Virada Mágica 2015 / Foto: Thiago Momm

Virada Mágica 2015 / Foto: Thiago Momm

A Virada Mágica, que acontece desde 2009, recebeu 4 mil pessoas e se confirmou como um evento acima da média. O deep house oscilou entre incisivo e harmônico toda a madrugada. O grave do som ressoava pelo cenário de 5 mil metros quadrados com qualidade. O staff, gentil, tinha de seguranças iluminando a breve trilha até a festa a funcionários do open bar com um bom humor sobrenatural. Apresentações circenses somaram bem à proposta. Mal havia fila para se comprar um temaki ou pegar bebidas. A vista panorâmica para a baía do Rosa mais o público bonito sem afetações cerejavam o bolo.

Veja aqui mais informações do verão em Santa Catarina

Um porém foi o banheiro feminino. O masculino foi eficiente, devidamente preparado, mas o feminino ficou semi-anárquico, com grandes filas e manutenção falha. A chuva marcou presença grande parte da noite, mas sem transtornos, já que a festa estava concentrada em dois grandes espaços cobertos. Os banheiros ficavam ao ar livre, mas os momentos de aguaceiro não duraram muito. Em um deles, inclusive, alguns festeiros decidiram uudistoquizar dançando efusivos na grama. De resto, a chuva esteve de média para fraca, um regador disposto a aliviar o calor noturno.

 

Virada Mágica 2015 / Foto: Thiago Momm

Virada Mágica 2015 / Foto: Thiago Momm

Faltava pouco para meia-noite e o repórter era dos poucos em volta de uma mesa de três metros abarrotada de frutas. 2015 chegou com garoa, contagem regressiva do público no meio da música eletrônica e sete uvas engolidas de uma vez só.
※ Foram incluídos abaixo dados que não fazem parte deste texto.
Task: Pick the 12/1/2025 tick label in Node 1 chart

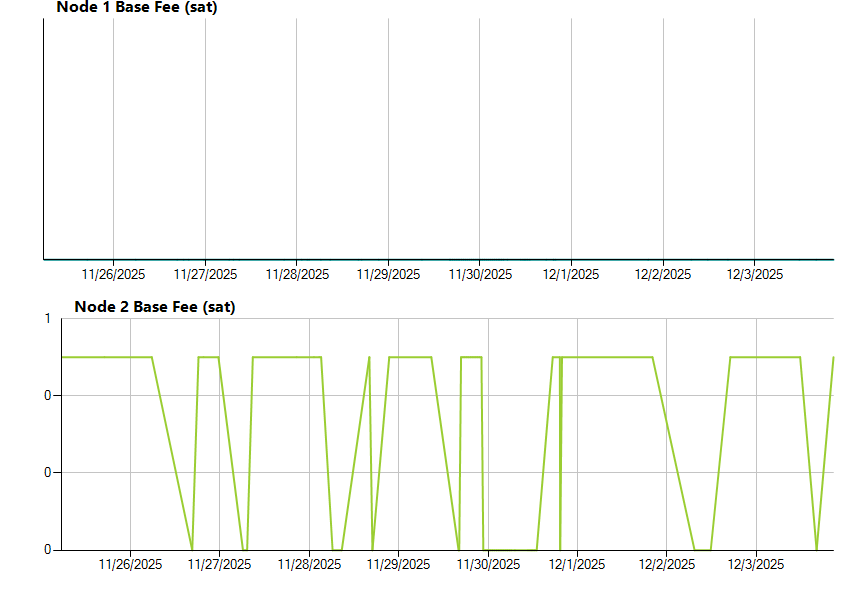Action: pyautogui.click(x=571, y=274)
Na areia do Rosa, a multidão não arredou pé. Milhares de cabeças podiam ser vistas a partir de um dos espaços da festa, separada da areia por uma área verde iluminada por holofotes.

As mulheres da Virada eram um capítulo à parte. Eram menos empoadas e douradas que a média de Jurerê Internacional e talvez somassem mais beleza que a de uma festa no litoral croata. Várias pareciam versões bronzeadas e de vestidos brancos praianos da Falbalá, a paixão de Obelix nos clássicos quadrinhos franceses de Uderzo e Doscinny.

Saiba como foi o réveillon das modelos em SC

O repórter decidiu não cismar com contagens, mas se alguém buscasse uma síntese do que é a mulher linda e desanuviada da região de Garopaba e Imbituba encontraria, sem esforço, mais de uma centena.

— Tem alguns caras estilo surfista bem gatos, mas tem mais mulher bonita que homem — testemunhou uma universitária para o repórter.

Virada Mágica 2015 / Foto: Thiago Momm

Virada Mágica 2015 / Foto: Thiago Momm

O clima era de beijo na boca sem excessos micareteiros. Quer dizer, sempre há um ou outro. Um cara segurava os ossos occipitais da menina enquanto cismava em colar lábio com lábio. Ela virou o rosto rápido algumas vezes mas, em vez de ficar indignada, sorriu e o abraçou. Eles repetiram esse estranho ritual de aproximação por um tempo. O repórter cansou da cena antes que eles tivessem avançado além de dois selinhos.

Bruna Marquezine e Daniel Rocha passam a virada de ano em Jurerê Internacional

Os homens obviamente tomavam mais a iniciativa, mas as mulheres entraram no ano-novo enfiando o pé com a rasteirinha na jaca. “Vou pegar e vazar”, disse uma menina a uma amiga na saída do banheiro, sobre um alvo potencial. O Geotunel que funcionou como palco principal estava cheio mas sem sufoco, perfeito para se deixar levar pela boa música, estendida até depois das 5h. O grande painel colorido manteve um “2015″ escrito no alto. Que ele venha com tantas boas festas assim.